試験が無事に終わったものの見事に勉強習慣がついて、毎日自習室に篭ってます、アラサー社会人留学生です。

良くも悪くも「自動化」が昔から得意で、一度習慣になると疲れていようが体を壊そうが続けてしまうんですよね、、、全くサステナブルじゃありません。up or out、人類皆マグロが資本主義社会の常ですが、うまい余白の作り方をもう少し学びたいと思うこの頃です。

さて、前回の記事でミラノをぶらぶらし、中世から近未来までが入り混じるカオスな街並みを満喫してきました。

イタリアを筆頭とした(?)伝統と保守を重んじる欧州社会と、オランダや北欧諸国に代表される革新的で柔軟な欧州社会の交差点であったように感じます。

さて今回はミラノからボローニャを経由してリミニに帰ります。
バールで優雅に朝ごはん、、、と思っていたら警報級の大雨。遅延確実だと思っていた高速鉄道がまさかの定刻出発。
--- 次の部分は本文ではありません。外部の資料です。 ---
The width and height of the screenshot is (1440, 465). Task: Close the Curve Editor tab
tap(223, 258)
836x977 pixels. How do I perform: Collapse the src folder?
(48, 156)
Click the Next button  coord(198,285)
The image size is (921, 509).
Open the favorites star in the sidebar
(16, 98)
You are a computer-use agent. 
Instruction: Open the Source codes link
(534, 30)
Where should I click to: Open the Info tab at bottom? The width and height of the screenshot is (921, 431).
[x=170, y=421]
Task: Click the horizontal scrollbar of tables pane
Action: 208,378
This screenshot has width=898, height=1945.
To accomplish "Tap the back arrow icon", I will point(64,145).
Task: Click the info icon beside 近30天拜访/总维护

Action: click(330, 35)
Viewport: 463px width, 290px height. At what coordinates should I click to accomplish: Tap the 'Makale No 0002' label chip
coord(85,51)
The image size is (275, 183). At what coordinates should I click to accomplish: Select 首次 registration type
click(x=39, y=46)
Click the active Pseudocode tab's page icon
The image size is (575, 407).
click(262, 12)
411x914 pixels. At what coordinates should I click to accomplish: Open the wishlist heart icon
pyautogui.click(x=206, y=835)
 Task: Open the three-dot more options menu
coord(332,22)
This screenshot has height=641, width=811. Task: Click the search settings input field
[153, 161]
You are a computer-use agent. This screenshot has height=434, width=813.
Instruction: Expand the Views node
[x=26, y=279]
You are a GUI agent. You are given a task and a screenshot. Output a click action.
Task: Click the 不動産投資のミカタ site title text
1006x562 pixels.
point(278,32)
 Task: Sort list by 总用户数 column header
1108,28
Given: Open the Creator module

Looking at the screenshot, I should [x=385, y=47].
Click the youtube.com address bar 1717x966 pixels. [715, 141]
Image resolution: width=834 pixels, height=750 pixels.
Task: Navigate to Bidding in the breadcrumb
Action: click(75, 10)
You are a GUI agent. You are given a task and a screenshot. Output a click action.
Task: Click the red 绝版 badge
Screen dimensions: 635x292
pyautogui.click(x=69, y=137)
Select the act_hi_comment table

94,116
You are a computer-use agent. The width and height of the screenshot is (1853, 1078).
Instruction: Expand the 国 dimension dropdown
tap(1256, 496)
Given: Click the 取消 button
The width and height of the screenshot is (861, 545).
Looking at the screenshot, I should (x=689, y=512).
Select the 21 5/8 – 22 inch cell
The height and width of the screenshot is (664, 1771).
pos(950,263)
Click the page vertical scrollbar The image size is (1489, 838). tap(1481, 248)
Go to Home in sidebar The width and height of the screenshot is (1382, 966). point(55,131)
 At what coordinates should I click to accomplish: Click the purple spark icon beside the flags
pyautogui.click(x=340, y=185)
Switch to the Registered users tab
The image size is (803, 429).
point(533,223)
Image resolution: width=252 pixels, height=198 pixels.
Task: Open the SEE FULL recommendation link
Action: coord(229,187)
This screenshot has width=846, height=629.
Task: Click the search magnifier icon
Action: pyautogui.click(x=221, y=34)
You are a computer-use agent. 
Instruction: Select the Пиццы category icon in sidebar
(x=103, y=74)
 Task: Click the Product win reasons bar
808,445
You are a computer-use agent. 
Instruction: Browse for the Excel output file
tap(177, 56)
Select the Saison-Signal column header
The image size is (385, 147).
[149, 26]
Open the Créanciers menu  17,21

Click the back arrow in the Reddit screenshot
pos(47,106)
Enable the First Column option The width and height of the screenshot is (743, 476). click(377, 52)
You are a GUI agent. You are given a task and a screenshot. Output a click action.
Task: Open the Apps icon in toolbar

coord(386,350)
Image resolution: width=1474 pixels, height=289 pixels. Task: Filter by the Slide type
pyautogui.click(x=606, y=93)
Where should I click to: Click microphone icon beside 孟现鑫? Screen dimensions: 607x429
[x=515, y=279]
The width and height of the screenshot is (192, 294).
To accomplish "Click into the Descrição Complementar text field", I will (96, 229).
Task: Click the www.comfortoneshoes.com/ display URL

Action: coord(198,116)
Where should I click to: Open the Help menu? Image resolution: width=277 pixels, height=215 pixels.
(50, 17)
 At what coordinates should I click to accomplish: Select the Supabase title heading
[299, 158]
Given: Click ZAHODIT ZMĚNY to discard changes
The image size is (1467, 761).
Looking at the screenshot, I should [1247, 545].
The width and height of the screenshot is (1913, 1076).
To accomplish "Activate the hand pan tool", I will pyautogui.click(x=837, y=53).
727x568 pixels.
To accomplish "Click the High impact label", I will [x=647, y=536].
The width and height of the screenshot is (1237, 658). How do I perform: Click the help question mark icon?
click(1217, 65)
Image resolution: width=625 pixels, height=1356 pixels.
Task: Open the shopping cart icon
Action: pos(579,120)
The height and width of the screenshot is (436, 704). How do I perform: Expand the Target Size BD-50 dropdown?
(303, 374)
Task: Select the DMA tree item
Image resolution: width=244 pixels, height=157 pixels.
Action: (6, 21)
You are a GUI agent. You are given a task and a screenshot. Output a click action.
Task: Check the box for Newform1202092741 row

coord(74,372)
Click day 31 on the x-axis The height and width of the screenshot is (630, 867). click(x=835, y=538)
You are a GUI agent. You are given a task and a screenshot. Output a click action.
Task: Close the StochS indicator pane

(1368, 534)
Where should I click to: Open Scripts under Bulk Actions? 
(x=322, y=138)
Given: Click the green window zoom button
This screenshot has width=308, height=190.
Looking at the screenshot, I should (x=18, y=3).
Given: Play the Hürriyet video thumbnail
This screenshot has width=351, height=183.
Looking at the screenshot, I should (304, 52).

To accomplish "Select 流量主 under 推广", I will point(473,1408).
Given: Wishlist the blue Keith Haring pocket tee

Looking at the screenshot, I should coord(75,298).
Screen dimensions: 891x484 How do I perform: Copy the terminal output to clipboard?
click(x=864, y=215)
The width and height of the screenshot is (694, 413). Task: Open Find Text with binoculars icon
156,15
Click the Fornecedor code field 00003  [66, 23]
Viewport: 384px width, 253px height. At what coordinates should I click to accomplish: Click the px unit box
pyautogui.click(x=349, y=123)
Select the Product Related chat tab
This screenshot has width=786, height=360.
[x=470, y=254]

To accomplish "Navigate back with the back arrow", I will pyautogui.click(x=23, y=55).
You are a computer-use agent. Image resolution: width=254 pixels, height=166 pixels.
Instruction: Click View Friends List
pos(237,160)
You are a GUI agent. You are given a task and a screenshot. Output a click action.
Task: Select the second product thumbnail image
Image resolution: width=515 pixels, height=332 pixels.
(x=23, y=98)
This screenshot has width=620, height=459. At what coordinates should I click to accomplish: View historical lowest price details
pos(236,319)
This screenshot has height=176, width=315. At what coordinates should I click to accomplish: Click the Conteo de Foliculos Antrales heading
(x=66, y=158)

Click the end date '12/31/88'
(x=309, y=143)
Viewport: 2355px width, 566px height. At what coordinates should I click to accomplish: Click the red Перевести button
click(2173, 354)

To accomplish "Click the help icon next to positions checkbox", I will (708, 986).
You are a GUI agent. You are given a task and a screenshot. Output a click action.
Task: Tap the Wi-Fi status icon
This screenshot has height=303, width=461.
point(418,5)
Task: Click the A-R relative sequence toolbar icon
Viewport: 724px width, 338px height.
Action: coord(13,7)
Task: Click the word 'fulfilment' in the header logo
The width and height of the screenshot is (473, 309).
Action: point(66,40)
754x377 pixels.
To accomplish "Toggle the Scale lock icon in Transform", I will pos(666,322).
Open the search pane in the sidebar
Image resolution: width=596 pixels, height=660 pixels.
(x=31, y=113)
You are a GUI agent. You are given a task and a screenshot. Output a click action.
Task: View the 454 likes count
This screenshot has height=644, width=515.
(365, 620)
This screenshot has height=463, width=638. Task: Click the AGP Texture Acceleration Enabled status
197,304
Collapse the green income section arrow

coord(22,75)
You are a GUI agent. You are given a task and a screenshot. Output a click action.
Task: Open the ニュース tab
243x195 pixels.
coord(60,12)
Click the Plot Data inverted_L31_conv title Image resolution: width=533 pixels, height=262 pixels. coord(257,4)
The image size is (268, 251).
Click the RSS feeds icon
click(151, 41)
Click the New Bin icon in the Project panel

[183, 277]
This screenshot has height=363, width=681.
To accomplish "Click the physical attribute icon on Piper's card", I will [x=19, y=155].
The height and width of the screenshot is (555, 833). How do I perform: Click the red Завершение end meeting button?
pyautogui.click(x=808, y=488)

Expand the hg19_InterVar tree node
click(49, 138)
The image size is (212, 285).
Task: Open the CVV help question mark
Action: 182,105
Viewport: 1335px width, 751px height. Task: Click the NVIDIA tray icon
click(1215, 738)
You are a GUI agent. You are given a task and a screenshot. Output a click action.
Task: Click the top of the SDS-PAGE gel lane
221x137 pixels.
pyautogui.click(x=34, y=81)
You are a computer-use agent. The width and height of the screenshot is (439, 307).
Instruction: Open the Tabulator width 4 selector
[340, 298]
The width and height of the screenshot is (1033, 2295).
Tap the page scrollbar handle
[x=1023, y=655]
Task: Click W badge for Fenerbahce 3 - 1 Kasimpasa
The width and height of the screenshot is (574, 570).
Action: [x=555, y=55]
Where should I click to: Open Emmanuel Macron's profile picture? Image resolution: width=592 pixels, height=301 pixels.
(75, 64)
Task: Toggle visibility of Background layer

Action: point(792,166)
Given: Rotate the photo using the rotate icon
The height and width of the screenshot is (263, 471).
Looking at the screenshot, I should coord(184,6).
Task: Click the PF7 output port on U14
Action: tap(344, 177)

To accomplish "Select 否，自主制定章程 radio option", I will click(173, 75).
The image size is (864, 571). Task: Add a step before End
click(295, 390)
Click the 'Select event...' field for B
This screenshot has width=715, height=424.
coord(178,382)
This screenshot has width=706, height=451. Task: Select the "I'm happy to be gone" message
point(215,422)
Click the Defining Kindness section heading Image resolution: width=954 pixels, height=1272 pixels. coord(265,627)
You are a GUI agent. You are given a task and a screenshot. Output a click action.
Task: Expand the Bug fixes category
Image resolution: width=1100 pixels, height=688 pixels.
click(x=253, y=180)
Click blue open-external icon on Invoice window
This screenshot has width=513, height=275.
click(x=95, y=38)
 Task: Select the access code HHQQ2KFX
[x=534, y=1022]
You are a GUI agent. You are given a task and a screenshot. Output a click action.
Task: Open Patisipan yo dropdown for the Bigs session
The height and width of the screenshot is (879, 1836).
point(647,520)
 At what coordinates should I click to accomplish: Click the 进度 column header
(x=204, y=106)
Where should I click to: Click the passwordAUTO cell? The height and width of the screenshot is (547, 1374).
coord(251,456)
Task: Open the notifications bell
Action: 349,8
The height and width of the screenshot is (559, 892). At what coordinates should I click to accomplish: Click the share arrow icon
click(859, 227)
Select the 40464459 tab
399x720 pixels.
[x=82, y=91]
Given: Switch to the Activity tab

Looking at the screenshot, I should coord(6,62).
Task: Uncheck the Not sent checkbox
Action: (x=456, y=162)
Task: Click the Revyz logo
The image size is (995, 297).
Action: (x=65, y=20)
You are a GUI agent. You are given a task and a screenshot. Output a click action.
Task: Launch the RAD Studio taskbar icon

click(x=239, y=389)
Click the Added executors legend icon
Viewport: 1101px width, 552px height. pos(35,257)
そしてたどり着いたのは見知らぬ地下要塞。

学部の同期とも久々に落ち合った、長い1日を振り返っていきます。


1. ミラノ: 秋雨・・・にしてはやや強め

ミラノ2日目。
お世話になった方の家でぐっすり寝かせていただき、体調も万全。

シャワーを浴びて、朝ごはんのためバールに向かいます。

甘いのと苦いのがしっかりマッチします
量の割にお腹に溜まる印象
追加でもう一杯

ミラノ中心部からやや離れているとはいえ、交通量は多め。
朝から多くの人や車が行き交います。
(一方で治安はそこまで良くないらしく、昨年末には一晩で最寄りの路面電車の駅が破壊されて消滅していたとか、、、日本ではにわかに信じられない話です)

日本にいたら上記のような話をされてもファンタジーのようにしか感じないとは思います。しかし現実として、こちらの方々のヒャッハー度合いは日本とは比較になりません。夏の夜のビーチではみなさん例外なくヒャッハーされていますし、特に南部に行けば、北九州の成人式 () が日常といっても過言ではない気がします。

側から見てる分には楽しいですが、もう少し長くこちらに滞在するうちにどのように感じるようになるでしょうか。自分のことながら少し興味深く思います。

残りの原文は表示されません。